[Start of Attachment]

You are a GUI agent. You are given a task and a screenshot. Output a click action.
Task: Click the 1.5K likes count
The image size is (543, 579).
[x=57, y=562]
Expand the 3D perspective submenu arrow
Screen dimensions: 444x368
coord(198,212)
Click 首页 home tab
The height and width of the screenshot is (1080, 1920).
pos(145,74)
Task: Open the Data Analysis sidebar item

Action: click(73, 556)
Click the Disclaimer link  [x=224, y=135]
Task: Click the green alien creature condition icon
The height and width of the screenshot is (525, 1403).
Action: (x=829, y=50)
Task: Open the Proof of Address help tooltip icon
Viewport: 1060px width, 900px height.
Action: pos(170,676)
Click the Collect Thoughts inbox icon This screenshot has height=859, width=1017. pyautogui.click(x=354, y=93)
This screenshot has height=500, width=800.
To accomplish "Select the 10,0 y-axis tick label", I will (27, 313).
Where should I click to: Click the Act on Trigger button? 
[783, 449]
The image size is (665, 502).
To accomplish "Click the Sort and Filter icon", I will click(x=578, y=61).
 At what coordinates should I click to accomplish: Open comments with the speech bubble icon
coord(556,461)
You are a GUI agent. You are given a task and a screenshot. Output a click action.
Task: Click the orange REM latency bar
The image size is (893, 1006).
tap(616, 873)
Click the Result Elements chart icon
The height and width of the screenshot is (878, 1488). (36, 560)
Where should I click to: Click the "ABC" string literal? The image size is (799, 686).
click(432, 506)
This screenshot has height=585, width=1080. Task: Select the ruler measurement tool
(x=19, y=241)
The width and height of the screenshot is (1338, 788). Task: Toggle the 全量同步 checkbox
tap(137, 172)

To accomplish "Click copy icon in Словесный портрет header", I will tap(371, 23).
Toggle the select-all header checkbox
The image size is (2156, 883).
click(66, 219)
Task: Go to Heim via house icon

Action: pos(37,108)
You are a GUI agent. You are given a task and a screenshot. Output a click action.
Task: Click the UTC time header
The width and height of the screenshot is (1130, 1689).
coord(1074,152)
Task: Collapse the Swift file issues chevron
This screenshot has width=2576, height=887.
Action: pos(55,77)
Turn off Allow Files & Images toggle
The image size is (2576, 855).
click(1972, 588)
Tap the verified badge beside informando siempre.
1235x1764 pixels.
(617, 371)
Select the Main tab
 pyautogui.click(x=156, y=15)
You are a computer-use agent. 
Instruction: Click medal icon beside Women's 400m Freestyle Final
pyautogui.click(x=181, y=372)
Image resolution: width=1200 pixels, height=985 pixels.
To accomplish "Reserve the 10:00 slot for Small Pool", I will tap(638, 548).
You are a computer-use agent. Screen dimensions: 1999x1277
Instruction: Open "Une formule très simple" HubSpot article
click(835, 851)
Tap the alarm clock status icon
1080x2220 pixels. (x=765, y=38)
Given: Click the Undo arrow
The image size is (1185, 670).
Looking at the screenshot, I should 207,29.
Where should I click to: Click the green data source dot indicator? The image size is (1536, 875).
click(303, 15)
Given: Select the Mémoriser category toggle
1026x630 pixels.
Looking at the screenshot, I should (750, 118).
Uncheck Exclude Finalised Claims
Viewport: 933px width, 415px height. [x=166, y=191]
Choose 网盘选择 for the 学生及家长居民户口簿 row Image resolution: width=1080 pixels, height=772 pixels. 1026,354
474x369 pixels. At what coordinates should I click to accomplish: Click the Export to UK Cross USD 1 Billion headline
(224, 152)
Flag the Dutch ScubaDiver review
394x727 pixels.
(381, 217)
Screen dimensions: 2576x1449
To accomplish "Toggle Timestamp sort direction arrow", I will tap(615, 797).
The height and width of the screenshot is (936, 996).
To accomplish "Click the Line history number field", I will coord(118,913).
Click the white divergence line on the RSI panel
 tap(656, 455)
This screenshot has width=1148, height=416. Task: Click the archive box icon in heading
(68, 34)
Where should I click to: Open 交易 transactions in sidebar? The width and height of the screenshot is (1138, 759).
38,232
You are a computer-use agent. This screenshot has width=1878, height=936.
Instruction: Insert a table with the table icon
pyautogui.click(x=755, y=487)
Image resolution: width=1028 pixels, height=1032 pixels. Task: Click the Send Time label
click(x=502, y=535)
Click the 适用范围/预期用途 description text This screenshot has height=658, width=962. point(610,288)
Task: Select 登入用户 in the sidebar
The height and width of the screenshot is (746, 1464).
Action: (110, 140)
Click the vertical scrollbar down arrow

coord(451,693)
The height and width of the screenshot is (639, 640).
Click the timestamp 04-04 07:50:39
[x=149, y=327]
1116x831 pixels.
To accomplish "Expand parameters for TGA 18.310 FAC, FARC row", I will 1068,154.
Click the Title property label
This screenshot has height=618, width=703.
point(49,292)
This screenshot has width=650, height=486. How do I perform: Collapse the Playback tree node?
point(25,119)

[End of Attachment]

Try it:
Your answer is the line containing "The height and width of the screenshot is (746, 1464)." plus every line after it through the end of the entries, given again exactly and alone.

Result of the task:
The height and width of the screenshot is (746, 1464).
Action: (110, 140)
Click the vertical scrollbar down arrow

coord(451,693)
The height and width of the screenshot is (639, 640).
Click the timestamp 04-04 07:50:39
[x=149, y=327]
1116x831 pixels.
To accomplish "Expand parameters for TGA 18.310 FAC, FARC row", I will 1068,154.
Click the Title property label
This screenshot has height=618, width=703.
point(49,292)
This screenshot has width=650, height=486. How do I perform: Collapse the Playback tree node?
point(25,119)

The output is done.